Edit: To be clear, here are some specific things I would like to be able to do:
- Permanently disable mathematica from displaying an exact number as a numerical complex number poorly rendered inside a box:
I don't know who imagined this would be desirable as a default.
- Have settings such as SetOptions[Solve, Quartics -> True] (suggested in the comments) as default settings. (More generally, I would prefer FullSimplify to leave things as radical expressions rather than convert them to the form above (or to a form Root).

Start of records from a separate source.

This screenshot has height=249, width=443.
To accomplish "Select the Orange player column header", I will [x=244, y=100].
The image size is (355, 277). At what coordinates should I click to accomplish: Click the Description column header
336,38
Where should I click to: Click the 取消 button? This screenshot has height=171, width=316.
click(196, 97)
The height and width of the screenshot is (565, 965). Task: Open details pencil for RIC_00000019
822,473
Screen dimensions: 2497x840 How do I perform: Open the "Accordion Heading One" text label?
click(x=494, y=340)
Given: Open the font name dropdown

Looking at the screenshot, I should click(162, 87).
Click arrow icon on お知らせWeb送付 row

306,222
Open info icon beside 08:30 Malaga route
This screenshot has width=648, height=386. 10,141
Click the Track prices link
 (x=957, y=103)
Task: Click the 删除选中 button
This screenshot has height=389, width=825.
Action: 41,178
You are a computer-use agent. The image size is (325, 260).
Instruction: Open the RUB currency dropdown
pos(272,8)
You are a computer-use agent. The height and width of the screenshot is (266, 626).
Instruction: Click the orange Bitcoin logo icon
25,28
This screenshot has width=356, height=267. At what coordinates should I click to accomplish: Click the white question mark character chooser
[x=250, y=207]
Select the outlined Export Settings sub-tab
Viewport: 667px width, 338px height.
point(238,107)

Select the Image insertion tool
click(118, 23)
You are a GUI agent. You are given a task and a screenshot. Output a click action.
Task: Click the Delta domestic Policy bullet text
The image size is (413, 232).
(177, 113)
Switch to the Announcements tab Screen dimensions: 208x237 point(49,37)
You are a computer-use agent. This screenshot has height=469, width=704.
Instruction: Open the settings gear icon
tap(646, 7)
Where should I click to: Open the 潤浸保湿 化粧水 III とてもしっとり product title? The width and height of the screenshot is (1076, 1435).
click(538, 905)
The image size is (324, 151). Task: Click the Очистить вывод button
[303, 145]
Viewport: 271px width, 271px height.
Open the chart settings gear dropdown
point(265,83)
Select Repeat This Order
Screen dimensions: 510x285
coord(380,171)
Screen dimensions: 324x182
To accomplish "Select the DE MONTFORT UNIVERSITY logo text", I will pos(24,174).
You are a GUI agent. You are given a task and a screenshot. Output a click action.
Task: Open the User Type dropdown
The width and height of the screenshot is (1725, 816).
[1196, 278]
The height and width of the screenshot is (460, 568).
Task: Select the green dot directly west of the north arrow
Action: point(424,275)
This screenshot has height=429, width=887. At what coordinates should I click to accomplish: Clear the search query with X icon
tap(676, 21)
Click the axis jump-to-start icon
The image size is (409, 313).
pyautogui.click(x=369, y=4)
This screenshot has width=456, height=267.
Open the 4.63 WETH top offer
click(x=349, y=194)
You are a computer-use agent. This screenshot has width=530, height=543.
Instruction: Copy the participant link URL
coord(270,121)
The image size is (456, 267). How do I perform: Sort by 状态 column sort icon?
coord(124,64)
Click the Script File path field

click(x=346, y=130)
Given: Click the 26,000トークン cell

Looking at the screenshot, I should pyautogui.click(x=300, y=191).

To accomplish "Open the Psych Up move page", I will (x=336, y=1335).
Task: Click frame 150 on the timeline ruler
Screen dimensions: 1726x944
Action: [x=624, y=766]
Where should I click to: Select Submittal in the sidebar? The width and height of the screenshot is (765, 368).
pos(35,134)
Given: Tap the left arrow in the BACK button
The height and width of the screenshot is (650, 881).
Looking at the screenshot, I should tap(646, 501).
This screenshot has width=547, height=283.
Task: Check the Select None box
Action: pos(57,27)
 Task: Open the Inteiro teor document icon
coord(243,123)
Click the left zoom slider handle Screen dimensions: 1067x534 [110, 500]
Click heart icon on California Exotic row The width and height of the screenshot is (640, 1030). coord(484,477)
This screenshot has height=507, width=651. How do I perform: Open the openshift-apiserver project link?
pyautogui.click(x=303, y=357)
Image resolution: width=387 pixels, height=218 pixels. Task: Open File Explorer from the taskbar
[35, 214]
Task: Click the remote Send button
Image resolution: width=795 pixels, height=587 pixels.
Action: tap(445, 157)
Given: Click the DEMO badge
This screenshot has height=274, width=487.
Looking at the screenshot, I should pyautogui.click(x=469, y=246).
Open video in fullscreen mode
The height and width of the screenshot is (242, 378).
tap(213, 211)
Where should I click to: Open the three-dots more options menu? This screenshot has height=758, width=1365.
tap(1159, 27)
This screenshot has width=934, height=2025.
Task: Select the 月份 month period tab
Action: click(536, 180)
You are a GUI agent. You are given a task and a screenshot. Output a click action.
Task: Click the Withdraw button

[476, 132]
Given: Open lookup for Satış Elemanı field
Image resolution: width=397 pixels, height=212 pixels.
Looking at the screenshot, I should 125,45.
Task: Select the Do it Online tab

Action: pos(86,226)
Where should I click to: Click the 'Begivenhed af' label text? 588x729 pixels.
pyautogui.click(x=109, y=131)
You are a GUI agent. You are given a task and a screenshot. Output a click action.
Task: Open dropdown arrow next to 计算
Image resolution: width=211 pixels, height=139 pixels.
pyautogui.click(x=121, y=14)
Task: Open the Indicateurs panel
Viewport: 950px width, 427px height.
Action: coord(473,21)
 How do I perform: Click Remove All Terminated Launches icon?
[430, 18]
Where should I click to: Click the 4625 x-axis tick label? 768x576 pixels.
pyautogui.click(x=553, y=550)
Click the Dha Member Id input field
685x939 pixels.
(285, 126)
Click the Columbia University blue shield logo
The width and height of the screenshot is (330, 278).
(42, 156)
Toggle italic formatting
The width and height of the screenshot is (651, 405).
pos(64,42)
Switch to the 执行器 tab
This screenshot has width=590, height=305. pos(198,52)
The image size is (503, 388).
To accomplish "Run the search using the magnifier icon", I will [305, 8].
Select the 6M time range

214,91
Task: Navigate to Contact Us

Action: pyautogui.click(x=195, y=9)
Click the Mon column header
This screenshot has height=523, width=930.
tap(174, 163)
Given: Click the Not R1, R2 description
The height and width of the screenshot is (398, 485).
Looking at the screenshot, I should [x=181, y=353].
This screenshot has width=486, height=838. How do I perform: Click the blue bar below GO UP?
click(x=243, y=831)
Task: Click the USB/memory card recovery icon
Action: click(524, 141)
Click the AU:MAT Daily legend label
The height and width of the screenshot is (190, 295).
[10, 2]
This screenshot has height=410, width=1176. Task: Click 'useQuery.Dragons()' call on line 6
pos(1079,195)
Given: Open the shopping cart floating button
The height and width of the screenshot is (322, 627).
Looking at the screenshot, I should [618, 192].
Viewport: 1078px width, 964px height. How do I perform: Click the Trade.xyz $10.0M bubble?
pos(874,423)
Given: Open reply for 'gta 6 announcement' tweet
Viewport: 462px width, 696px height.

another possibly related problem: Even working with what are supposed to be "exact" quantities, Mathematica repeatedly spits out error messages of the form "Unable to decide whether numeric quantity: [messy expression involving algebraic numbers] is equal to zero. This never happened in previous versions of mathematica.